On a recent trip back to my home state of South Australia, I spent some time with my Grandmother and before long, talk had turned to our creative endeavours. Shutter speed, aperture, lenses and data are the medium for my work, but for both my Grandmother and her Mother before her, canvas and paper, paint brushes and pencils are/were the tools of choice. Her talent is unmistakable and it always astounds me how humble she is, but I absolutely love her work. You could almost go so far as to say that I am a little envious, and how I would love to be able to do what she does, but if we were all the same, where would the fun be in that.
As the conversation flowed, out came the scrap book and we flicked through her catalogue of work. She explained that she paints and draws from photographs as she just couldn’t have someone to sit for the time it would take, nor does she really have the environment to do this. As we continued through the scrap book, the range from Wildlife to Landscape and then on to Portraits, I could see a pattern emerging and while there was an obvious range of styles (which I was impressed with by the way) there was one thing that held consistent from image to image. It was the eyes. Be it a human or animal subject, the eyes were bang on, every time! Deep, expressive and almost photorealistic, I could see right into them and it felt as though they could see right into me.
When she told me that the biggest challenge was not in the painting itself, but instead in finding the right image to paint. An image firstly suitable, but also un-restricted by copyright, thus allowing the resulting painting to be entered into competitions, festivals and to give it a better life, well… the next step was a no brainer. I offered some of my photographs and suggested a couple that I knew I had. On returning home, I set about finding these images in the archive.
The photographs in question were from a trip to Thailand back in 2007, I found the folder on an old hard drive, but I had no idea what else was there… Man! This thing was a literal time capsule of memories and it was loaded to the brim. With each click, I found another memory, another moment lost in time and completely forgotten. Some good, some… well… terrible actually, you see this was far from a good time in my life, but as I continued to search I saw everything differently to the way I did at the time. Certain images resonated with me in a way I know they never did before… and then it happened. I stumbled across that little piece of gold, an image I do remember taking, but due to the daily argument with my girlfriend at the time (gee that was fun), I’d ended the day feeling negative and for this reason felt the same way about the photograph. How could I? I LOVE it now!

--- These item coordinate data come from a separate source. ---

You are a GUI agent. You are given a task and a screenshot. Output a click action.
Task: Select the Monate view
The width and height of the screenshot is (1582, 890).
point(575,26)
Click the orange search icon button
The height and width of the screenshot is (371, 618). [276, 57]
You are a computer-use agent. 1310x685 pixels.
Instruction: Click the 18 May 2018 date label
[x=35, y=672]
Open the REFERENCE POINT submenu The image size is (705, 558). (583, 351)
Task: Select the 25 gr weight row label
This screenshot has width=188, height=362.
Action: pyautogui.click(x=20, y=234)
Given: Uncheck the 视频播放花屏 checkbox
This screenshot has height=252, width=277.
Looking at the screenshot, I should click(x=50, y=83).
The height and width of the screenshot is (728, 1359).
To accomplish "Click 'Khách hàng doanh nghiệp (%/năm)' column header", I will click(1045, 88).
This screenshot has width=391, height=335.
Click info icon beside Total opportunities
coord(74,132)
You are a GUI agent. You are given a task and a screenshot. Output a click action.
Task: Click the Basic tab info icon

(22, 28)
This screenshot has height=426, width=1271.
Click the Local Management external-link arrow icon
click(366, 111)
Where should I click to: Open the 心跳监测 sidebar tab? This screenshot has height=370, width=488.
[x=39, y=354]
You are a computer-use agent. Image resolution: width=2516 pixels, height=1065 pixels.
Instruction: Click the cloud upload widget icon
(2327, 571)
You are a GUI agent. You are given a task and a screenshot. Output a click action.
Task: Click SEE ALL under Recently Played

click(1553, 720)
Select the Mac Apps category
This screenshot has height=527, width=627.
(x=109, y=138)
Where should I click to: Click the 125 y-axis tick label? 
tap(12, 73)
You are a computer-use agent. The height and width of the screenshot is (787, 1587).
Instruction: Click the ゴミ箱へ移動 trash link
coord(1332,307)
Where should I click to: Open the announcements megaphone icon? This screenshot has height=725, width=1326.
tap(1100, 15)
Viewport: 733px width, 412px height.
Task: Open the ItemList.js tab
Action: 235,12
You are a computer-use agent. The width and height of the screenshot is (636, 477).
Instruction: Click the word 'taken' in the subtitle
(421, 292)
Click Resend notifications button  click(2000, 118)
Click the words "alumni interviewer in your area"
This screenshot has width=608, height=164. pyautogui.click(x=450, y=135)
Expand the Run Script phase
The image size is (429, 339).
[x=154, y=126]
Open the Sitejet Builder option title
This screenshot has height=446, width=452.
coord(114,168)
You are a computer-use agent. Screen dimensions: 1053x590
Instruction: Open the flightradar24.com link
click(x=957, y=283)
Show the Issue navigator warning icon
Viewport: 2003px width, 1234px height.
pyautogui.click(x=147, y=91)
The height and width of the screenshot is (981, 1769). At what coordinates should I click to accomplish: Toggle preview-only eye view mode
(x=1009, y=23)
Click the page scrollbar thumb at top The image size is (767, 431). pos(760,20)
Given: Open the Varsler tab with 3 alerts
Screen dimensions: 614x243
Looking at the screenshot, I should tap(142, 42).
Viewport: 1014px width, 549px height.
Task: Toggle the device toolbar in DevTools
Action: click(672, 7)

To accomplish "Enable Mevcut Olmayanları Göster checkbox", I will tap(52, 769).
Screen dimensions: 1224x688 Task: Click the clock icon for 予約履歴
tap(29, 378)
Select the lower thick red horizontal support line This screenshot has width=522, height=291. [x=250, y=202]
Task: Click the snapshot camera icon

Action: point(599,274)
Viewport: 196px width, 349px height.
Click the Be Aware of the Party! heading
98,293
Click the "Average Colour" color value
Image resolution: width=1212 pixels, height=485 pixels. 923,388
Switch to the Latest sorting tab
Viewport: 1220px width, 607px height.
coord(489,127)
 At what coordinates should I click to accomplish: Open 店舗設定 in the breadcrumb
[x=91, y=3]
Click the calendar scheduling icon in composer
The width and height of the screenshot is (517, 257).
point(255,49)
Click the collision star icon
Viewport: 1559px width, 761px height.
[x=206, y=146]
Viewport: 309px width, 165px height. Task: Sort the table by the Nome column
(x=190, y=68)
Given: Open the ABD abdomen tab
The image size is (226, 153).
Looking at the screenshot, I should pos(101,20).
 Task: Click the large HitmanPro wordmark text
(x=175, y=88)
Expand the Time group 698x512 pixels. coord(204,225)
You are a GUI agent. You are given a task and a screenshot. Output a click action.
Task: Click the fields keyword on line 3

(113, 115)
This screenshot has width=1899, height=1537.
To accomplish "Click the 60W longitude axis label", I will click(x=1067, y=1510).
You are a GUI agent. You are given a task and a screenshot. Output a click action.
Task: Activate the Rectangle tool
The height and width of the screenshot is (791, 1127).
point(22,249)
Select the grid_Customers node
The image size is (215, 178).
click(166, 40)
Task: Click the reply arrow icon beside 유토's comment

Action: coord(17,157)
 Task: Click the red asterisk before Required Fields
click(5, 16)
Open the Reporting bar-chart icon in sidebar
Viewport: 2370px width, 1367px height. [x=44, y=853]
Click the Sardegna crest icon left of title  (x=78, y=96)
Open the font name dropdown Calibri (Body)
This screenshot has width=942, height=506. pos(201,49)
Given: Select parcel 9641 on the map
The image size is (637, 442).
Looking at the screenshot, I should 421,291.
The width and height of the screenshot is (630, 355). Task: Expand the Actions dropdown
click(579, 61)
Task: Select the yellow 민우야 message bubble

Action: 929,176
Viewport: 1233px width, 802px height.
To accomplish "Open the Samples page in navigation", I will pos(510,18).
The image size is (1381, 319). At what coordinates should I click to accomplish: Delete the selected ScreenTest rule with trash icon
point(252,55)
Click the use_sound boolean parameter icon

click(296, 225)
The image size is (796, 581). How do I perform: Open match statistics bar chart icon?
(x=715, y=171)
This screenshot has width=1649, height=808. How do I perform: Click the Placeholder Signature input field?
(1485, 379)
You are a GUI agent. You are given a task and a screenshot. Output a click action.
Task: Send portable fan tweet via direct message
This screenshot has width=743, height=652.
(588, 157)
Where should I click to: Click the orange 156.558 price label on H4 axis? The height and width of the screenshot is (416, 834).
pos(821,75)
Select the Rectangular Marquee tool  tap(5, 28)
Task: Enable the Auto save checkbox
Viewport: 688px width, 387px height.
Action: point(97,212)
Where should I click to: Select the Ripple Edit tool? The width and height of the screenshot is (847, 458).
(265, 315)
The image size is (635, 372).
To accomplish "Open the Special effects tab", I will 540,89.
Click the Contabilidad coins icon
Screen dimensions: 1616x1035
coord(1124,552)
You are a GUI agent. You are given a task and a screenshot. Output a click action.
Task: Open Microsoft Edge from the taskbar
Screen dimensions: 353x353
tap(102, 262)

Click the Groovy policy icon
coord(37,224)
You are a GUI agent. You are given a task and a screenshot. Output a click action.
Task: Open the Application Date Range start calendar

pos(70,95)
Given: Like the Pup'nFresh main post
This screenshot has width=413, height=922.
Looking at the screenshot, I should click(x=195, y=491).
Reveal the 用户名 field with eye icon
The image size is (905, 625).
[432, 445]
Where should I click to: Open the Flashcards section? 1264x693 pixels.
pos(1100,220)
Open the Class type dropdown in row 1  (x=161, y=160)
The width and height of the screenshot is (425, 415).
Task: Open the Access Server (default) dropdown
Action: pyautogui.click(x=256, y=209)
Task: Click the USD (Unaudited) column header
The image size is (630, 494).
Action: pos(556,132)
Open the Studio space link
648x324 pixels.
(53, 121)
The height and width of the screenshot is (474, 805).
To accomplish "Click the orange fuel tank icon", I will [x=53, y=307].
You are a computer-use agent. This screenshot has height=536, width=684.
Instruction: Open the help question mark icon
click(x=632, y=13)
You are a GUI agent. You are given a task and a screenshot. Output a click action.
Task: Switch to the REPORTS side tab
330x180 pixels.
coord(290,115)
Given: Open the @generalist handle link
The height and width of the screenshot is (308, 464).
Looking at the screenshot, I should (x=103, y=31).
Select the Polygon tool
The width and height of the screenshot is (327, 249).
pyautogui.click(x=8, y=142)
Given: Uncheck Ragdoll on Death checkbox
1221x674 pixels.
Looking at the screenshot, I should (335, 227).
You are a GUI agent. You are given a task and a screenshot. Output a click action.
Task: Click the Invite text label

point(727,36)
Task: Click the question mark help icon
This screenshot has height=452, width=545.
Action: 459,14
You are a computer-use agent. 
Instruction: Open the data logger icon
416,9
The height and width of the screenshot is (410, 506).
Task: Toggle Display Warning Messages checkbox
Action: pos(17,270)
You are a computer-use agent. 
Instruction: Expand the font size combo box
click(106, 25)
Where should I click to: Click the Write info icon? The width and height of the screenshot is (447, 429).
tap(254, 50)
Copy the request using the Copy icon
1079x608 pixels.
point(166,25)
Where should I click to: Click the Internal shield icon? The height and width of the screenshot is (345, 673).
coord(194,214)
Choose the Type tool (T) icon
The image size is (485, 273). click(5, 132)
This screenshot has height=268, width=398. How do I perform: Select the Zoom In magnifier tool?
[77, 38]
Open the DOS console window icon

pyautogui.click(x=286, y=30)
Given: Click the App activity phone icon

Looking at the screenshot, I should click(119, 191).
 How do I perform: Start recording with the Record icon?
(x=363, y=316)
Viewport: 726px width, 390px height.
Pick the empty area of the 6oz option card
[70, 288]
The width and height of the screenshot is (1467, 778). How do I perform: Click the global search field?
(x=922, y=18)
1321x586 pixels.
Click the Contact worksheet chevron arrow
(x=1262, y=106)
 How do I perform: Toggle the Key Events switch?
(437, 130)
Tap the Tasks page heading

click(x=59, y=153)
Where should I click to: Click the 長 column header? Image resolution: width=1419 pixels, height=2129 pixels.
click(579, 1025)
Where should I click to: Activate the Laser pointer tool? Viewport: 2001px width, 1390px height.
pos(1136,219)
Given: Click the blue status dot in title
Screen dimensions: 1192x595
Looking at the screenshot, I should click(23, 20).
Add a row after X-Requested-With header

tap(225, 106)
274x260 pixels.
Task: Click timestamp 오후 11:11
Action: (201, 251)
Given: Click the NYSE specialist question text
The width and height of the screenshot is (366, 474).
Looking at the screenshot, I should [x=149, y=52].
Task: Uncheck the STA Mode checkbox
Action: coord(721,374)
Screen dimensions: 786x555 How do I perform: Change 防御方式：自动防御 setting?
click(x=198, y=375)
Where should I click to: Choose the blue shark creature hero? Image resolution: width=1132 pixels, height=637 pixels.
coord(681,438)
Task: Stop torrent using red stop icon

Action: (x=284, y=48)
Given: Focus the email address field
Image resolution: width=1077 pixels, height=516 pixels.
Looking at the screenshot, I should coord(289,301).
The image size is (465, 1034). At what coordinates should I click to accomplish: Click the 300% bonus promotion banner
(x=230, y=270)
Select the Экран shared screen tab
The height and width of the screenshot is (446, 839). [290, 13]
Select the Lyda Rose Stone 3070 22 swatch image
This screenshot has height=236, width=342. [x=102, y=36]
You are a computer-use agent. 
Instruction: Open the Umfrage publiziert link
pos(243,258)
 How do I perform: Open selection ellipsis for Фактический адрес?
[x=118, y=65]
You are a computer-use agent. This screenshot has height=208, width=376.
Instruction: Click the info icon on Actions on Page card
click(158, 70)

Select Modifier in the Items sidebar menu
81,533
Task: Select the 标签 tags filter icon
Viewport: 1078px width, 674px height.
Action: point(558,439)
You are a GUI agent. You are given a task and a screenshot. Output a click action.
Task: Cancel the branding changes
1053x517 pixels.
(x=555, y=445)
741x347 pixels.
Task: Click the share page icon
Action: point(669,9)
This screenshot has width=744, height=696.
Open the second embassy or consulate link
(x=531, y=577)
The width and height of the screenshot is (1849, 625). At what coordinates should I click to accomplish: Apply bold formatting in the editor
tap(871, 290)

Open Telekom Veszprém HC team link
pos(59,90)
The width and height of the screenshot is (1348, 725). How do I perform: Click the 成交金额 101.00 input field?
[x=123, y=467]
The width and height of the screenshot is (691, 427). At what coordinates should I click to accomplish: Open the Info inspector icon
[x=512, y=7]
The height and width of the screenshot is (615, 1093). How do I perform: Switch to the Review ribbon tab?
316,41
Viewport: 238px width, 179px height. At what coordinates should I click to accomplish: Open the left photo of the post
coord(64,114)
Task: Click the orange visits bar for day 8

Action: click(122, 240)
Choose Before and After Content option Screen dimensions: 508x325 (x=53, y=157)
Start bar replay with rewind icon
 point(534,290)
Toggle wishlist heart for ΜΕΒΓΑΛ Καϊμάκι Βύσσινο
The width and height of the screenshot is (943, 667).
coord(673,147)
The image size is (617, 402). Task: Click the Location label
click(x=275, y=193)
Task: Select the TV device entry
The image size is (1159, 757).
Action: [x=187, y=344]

The image was taken during a visit to one of the floating fishing villages amongst the Island chains in the Gulf of Thailand. This particular fisherman popped his head around the corner, smiled for the camera and disappeared just as quickly. Once forgotten, this now ranks highly amongst my favourites and I only wish I could pass a copy on to this smiling fellow.
Right, quick, I’d better send it off to Grandma and hope she likes it… and paints it.